- [Work instructions] Instruction for the entries that follow: retype exactly the lines from the line with "692x451 pixels." to the line with "1606x660 pixels.", both included, and omit all others.
# # #
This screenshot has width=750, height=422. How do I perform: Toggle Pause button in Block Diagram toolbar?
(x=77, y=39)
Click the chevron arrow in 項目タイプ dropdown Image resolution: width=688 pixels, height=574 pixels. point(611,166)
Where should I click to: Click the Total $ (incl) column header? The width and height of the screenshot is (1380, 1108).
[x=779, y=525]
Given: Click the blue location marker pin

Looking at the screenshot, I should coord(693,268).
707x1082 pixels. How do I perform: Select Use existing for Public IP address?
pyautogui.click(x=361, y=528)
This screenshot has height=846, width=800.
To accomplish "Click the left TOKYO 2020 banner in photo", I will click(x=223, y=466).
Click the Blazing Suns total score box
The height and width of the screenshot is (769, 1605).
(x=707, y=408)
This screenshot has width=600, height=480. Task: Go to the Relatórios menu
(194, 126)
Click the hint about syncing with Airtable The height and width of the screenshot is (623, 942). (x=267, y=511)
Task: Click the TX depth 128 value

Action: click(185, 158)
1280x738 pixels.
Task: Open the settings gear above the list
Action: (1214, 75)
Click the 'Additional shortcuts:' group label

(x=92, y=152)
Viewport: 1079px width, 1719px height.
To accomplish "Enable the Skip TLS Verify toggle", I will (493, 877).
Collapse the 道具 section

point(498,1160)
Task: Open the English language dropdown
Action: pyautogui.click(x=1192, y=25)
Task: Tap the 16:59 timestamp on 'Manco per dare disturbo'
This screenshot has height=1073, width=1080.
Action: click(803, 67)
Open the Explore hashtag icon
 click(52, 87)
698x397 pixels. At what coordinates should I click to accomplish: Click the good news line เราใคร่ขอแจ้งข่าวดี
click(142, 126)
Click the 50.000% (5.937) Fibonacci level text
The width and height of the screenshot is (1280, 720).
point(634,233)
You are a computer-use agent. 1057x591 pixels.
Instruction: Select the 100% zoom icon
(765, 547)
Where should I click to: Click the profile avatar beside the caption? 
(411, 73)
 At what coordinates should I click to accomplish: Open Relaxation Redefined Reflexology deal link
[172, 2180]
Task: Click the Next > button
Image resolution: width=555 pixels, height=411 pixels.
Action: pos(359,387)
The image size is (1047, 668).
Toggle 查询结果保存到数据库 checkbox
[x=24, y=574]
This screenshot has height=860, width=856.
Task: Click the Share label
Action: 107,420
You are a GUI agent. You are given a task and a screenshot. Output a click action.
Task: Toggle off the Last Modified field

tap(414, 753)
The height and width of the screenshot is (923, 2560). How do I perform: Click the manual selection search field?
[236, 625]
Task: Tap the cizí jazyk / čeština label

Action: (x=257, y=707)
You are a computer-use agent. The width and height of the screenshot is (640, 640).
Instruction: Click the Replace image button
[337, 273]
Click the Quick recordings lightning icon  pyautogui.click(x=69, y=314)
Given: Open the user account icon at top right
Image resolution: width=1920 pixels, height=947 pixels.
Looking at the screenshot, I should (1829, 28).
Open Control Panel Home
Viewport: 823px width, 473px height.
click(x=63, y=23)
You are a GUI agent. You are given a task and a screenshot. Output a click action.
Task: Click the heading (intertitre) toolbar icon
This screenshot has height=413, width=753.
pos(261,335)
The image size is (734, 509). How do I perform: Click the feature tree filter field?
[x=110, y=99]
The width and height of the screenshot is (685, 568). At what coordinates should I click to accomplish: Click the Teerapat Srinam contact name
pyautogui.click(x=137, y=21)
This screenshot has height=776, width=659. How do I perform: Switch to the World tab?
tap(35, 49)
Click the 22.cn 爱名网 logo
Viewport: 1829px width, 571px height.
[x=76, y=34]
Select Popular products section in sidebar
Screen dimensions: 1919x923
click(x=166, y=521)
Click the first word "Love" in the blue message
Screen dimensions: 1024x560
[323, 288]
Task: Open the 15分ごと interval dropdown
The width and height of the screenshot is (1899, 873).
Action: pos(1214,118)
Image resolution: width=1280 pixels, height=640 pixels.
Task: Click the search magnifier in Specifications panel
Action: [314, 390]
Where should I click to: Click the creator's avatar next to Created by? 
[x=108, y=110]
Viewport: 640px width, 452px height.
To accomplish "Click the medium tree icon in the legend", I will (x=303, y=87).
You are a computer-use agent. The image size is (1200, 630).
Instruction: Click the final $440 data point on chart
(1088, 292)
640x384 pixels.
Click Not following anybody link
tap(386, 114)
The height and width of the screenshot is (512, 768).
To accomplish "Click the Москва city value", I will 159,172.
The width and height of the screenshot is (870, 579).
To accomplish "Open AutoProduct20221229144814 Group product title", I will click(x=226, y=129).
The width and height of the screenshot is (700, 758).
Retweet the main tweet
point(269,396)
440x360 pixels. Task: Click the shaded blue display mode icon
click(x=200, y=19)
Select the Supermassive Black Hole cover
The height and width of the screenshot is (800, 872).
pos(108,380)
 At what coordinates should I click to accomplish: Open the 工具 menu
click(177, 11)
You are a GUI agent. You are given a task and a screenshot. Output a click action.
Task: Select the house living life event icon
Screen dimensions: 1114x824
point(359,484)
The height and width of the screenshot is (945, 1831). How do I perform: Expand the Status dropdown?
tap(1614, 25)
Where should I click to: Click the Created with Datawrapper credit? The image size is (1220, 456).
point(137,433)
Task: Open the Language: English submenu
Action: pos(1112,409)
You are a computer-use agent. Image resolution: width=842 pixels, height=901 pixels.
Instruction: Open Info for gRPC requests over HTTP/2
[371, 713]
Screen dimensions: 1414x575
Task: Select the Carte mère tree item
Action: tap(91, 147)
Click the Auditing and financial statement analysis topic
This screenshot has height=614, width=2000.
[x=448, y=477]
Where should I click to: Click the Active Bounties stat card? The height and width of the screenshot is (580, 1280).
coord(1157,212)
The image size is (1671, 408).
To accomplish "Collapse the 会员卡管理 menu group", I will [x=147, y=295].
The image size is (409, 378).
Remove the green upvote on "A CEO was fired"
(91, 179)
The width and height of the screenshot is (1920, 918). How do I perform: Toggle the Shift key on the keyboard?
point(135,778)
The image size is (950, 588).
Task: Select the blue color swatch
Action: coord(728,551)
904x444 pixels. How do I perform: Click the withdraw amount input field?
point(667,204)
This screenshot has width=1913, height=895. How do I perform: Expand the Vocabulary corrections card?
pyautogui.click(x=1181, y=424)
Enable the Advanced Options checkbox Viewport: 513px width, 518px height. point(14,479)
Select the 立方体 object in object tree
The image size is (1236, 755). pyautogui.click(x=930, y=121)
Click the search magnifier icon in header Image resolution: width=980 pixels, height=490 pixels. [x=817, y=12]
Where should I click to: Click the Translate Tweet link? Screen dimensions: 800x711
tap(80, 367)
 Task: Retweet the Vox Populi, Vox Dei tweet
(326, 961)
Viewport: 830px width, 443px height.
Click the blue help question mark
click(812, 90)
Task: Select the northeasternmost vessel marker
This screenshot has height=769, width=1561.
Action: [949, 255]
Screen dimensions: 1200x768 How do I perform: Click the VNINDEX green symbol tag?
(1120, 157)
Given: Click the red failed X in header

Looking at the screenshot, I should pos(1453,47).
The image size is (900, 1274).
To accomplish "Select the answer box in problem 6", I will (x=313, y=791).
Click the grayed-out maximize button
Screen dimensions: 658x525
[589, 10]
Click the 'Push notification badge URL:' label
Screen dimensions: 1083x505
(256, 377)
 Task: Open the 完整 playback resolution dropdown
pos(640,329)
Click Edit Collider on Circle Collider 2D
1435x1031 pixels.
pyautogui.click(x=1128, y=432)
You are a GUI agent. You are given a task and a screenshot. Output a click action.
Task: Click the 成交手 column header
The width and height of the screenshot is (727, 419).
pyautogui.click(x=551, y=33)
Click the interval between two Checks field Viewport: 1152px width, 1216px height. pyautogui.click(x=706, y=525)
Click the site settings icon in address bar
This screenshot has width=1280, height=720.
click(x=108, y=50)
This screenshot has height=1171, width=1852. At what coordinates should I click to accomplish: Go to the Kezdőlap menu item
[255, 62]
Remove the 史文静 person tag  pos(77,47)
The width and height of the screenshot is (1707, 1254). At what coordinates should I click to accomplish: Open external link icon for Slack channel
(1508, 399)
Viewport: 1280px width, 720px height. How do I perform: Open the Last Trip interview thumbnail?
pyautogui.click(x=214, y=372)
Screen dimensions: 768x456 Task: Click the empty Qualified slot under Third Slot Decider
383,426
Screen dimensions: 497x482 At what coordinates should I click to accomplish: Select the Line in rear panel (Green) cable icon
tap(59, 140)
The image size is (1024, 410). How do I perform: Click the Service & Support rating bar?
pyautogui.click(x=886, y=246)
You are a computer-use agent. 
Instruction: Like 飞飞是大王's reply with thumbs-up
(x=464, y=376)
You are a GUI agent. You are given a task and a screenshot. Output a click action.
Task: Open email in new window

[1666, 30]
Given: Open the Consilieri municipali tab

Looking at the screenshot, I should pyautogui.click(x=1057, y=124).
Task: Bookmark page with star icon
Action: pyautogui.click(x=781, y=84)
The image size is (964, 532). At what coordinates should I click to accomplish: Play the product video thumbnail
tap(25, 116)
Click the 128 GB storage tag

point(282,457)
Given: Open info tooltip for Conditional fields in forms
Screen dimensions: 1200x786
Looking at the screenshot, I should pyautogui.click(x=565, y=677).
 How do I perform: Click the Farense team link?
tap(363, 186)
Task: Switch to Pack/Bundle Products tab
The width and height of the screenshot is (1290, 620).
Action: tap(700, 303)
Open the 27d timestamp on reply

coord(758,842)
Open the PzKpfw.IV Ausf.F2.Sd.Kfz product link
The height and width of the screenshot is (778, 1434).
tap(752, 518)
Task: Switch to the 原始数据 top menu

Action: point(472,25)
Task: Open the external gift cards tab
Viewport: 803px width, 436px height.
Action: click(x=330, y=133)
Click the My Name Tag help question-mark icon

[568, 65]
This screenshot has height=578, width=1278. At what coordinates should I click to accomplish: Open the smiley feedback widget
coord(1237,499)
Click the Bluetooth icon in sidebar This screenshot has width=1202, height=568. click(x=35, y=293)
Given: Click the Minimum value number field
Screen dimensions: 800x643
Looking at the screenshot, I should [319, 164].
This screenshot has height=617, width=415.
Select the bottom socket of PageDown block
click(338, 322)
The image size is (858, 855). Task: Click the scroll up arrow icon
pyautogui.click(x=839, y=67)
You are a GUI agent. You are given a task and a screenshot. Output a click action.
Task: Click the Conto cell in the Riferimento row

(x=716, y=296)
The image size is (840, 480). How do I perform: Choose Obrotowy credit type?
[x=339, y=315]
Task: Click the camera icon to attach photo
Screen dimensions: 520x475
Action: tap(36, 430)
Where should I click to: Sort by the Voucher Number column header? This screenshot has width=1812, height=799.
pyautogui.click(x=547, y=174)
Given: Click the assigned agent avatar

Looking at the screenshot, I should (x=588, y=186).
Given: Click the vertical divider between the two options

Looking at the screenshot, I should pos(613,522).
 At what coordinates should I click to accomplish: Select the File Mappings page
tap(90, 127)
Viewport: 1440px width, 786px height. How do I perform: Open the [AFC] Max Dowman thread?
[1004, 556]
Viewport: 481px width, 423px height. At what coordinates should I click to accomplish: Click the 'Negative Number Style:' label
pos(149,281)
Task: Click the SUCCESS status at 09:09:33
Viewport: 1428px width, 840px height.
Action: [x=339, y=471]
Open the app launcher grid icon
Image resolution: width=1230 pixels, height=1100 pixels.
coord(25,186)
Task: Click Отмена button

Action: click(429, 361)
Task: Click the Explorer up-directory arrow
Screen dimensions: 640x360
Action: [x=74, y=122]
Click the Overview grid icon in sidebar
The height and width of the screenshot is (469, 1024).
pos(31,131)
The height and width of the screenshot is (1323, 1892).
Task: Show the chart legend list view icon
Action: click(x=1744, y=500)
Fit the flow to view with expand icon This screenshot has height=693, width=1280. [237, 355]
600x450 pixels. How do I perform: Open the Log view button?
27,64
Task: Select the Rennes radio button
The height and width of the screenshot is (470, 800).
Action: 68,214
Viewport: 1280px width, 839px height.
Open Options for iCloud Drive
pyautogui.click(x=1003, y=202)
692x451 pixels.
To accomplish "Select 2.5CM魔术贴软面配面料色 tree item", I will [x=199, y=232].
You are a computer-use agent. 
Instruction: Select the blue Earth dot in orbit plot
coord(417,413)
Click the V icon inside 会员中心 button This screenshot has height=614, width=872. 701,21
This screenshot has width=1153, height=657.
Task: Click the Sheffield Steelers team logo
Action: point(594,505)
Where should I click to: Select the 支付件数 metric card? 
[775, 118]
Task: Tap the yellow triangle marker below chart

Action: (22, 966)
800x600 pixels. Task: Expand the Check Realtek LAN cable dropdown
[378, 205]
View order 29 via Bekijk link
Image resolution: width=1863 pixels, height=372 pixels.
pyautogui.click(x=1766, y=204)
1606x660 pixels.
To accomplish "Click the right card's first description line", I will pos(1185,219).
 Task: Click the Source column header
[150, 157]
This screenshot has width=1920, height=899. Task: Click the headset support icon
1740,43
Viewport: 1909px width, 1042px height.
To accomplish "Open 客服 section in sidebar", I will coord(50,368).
# # #
- [Response to this task]
692x451 pixels.
To accomplish "Select 2.5CM魔术贴软面配面料色 tree item", I will [x=199, y=232].
You are a computer-use agent. 
Instruction: Select the blue Earth dot in orbit plot
coord(417,413)
Click the V icon inside 会员中心 button This screenshot has height=614, width=872. 701,21
This screenshot has width=1153, height=657.
Task: Click the Sheffield Steelers team logo
Action: point(594,505)
Where should I click to: Select the 支付件数 metric card? 
[775, 118]
Task: Tap the yellow triangle marker below chart

Action: (22, 966)
800x600 pixels. Task: Expand the Check Realtek LAN cable dropdown
[378, 205]
View order 29 via Bekijk link
Image resolution: width=1863 pixels, height=372 pixels.
pyautogui.click(x=1766, y=204)
1606x660 pixels.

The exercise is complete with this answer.